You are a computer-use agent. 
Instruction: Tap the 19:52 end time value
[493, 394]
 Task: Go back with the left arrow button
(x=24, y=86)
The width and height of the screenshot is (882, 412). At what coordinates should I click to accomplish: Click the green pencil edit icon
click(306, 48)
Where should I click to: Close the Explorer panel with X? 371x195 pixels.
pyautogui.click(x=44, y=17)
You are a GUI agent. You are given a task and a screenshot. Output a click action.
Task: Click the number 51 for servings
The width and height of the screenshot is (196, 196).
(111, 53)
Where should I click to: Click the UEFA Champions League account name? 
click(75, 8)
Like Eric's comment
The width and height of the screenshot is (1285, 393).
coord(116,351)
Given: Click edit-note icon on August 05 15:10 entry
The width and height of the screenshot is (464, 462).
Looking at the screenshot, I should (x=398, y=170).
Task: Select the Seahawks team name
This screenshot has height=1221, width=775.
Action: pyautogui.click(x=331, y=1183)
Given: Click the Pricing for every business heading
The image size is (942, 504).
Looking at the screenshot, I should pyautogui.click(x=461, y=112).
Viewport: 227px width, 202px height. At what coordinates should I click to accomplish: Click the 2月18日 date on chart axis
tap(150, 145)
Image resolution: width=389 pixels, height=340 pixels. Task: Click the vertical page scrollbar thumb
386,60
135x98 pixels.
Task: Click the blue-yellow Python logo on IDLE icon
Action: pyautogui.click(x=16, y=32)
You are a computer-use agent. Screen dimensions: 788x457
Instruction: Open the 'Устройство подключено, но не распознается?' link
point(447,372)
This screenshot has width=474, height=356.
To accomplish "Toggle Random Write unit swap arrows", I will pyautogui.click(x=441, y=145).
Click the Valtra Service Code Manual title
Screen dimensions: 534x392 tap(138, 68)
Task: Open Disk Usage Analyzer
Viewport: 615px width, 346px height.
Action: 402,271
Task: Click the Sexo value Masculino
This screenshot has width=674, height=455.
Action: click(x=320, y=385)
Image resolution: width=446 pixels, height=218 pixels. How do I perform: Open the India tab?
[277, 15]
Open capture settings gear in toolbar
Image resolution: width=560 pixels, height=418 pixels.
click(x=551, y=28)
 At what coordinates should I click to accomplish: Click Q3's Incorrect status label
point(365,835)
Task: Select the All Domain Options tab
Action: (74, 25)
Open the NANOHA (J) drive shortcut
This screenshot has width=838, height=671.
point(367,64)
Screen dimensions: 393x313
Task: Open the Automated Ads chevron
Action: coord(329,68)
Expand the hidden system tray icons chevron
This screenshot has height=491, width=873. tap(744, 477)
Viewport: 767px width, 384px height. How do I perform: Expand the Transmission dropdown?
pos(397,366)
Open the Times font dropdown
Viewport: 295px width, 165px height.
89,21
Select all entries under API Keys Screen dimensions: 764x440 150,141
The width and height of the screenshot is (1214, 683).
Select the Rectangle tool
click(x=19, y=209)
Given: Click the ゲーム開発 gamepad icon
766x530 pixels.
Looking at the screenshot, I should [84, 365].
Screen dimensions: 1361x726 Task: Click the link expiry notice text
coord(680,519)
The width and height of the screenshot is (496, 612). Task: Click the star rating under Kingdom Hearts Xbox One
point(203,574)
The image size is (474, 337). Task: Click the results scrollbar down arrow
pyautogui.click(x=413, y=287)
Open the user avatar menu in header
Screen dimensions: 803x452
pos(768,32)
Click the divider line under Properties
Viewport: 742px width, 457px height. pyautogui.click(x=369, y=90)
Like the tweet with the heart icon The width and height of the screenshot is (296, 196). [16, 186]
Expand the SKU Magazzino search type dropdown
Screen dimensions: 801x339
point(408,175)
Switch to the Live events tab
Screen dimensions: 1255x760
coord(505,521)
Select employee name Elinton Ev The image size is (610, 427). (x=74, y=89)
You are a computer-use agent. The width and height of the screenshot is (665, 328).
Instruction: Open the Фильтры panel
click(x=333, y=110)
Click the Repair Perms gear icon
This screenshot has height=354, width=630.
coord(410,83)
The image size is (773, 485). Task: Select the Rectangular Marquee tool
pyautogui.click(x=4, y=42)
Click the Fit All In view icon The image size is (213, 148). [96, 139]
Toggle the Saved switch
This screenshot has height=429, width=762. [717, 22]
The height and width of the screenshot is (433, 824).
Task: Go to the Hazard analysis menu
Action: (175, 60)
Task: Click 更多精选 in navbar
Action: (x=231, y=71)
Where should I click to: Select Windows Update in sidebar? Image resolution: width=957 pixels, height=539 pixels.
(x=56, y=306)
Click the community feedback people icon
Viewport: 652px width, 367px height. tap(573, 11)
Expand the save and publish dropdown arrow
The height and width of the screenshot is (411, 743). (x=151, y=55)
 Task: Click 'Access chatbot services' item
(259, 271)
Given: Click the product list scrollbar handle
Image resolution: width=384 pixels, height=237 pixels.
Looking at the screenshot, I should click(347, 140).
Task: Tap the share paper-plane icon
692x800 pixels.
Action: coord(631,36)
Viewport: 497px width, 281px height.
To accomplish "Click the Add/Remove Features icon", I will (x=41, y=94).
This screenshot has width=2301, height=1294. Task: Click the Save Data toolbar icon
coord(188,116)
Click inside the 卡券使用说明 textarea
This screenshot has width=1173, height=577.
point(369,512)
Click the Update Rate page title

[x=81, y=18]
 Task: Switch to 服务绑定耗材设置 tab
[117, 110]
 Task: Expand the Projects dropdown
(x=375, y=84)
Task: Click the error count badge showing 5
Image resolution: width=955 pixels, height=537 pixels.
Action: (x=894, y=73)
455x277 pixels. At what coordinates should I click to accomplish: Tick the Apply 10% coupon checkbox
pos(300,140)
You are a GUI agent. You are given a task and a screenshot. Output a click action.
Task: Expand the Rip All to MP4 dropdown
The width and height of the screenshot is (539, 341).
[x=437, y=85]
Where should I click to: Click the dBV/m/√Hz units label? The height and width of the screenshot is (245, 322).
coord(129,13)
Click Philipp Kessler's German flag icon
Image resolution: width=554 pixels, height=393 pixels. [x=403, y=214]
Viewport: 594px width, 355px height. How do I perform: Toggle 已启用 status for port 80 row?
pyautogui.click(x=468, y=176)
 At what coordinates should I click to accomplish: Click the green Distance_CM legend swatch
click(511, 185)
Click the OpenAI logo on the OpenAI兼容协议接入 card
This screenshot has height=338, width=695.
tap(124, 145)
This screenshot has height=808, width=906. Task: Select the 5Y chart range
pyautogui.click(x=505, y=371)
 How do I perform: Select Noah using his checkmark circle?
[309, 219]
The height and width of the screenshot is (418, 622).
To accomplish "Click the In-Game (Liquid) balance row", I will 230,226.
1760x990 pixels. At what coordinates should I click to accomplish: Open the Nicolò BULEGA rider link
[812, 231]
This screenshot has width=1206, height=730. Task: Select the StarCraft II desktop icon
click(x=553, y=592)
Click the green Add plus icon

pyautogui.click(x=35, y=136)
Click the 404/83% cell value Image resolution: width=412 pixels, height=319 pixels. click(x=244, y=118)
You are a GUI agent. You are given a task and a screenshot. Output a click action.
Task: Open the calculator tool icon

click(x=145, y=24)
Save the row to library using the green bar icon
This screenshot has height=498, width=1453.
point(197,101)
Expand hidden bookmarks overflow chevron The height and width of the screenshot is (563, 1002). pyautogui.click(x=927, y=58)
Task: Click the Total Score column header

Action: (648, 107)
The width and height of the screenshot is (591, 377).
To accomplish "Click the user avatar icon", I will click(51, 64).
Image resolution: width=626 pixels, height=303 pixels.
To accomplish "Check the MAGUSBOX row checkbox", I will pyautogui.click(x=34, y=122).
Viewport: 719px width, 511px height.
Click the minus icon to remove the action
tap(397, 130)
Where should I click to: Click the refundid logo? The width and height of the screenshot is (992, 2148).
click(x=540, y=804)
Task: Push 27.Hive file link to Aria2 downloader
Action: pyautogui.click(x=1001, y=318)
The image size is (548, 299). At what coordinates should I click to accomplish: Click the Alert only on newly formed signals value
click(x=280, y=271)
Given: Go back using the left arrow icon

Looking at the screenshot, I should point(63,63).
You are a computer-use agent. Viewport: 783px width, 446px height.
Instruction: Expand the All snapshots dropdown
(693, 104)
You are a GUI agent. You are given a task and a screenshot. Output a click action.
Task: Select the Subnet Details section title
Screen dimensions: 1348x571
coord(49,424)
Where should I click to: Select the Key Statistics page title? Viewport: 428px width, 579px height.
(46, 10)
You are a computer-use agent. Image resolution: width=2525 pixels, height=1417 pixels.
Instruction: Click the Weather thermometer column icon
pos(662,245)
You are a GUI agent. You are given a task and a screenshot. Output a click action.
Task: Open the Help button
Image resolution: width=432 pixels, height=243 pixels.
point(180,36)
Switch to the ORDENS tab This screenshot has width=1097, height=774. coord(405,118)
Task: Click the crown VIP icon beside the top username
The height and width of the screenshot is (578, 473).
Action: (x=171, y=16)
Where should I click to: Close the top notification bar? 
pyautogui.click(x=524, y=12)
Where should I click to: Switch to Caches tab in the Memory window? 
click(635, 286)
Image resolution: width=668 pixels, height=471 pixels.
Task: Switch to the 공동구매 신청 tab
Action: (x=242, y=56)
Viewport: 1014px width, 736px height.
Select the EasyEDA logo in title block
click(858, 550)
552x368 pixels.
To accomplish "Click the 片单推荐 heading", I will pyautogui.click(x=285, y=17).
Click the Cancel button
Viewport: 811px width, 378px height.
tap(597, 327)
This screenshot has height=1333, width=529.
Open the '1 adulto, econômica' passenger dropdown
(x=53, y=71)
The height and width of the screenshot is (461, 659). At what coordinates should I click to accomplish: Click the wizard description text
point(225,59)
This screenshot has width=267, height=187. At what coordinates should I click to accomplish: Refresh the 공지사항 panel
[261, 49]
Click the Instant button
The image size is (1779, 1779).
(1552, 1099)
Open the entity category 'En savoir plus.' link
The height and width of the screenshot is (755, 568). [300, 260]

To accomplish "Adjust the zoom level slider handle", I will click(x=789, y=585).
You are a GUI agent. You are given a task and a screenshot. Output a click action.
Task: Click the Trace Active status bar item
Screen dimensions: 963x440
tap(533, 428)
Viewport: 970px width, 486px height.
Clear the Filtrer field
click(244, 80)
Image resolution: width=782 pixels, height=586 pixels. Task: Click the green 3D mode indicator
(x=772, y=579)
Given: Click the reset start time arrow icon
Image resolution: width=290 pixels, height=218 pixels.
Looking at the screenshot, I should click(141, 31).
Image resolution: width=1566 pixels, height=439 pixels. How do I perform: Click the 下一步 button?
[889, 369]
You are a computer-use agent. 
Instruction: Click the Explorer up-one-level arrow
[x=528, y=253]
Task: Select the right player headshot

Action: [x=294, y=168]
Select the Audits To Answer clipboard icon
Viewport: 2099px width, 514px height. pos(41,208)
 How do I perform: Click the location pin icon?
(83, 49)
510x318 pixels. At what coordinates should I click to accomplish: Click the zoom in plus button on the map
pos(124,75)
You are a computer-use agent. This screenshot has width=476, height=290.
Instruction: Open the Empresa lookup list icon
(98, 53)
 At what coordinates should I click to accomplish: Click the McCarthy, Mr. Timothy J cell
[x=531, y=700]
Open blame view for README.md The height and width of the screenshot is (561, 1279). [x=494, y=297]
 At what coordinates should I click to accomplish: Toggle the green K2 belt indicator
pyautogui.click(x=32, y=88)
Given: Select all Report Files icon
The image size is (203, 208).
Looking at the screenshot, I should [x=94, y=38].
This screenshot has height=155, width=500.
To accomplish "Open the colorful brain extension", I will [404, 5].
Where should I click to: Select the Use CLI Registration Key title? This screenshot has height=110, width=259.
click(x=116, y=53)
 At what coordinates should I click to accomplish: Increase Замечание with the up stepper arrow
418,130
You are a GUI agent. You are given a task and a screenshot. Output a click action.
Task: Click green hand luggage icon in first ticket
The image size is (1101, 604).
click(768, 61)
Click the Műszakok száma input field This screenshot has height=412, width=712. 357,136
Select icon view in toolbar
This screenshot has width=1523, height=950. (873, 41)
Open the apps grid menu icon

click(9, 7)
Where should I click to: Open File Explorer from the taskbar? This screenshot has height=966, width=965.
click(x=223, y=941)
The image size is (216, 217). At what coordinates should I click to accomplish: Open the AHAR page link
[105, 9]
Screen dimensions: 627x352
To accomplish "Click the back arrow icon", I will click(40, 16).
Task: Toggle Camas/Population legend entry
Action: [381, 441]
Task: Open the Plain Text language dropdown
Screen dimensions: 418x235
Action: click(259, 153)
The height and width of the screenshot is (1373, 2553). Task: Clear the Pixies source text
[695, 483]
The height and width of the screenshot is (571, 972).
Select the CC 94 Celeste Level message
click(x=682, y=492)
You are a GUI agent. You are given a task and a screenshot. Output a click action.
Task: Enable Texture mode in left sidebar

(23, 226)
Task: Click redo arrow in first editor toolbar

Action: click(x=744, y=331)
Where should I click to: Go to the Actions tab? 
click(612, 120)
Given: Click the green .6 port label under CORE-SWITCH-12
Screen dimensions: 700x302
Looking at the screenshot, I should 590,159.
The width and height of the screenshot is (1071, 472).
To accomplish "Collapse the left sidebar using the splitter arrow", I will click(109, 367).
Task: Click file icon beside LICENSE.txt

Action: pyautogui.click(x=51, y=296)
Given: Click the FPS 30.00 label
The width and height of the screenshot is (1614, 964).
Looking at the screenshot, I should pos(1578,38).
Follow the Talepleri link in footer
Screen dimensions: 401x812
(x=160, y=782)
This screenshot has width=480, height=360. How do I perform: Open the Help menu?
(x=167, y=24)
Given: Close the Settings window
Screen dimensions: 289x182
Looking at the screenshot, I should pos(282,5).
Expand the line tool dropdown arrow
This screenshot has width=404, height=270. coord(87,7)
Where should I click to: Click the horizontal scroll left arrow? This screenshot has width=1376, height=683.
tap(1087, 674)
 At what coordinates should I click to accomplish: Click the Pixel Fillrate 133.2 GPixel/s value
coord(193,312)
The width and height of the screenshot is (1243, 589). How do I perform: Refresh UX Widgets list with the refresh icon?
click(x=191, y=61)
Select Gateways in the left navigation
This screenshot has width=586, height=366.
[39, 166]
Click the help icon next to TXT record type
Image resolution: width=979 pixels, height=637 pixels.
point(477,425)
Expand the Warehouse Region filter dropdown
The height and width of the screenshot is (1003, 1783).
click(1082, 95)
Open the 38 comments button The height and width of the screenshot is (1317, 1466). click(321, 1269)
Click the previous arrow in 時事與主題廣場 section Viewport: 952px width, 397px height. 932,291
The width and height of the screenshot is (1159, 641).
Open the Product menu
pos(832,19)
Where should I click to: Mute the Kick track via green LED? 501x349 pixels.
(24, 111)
--- --- ---
Copy the lines verbatim, starting with the line containing "Image resolution: width=626" and continuing through the line containing "Switch to the ORDENS".

Image resolution: width=626 pixels, height=303 pixels.
To accomplish "Check the MAGUSBOX row checkbox", I will pyautogui.click(x=34, y=122).
Viewport: 719px width, 511px height.
Click the minus icon to remove the action
tap(397, 130)
Where should I click to: Click the refundid logo? The width and height of the screenshot is (992, 2148).
click(x=540, y=804)
Task: Push 27.Hive file link to Aria2 downloader
Action: pyautogui.click(x=1001, y=318)
The image size is (548, 299). At what coordinates should I click to accomplish: Click the Alert only on newly formed signals value
click(x=280, y=271)
Given: Go back using the left arrow icon

Looking at the screenshot, I should point(63,63).
You are a computer-use agent. Viewport: 783px width, 446px height.
Instruction: Expand the All snapshots dropdown
(693, 104)
You are a GUI agent. You are given a task and a screenshot. Output a click action.
Task: Select the Subnet Details section title
Screen dimensions: 1348x571
coord(49,424)
Where should I click to: Select the Key Statistics page title? Viewport: 428px width, 579px height.
(46, 10)
You are a computer-use agent. Image resolution: width=2525 pixels, height=1417 pixels.
Instruction: Click the Weather thermometer column icon
pos(662,245)
You are a GUI agent. You are given a task and a screenshot. Output a click action.
Task: Open the Help button
Image resolution: width=432 pixels, height=243 pixels.
point(180,36)
Switch to the ORDENS tab This screenshot has width=1097, height=774. coord(405,118)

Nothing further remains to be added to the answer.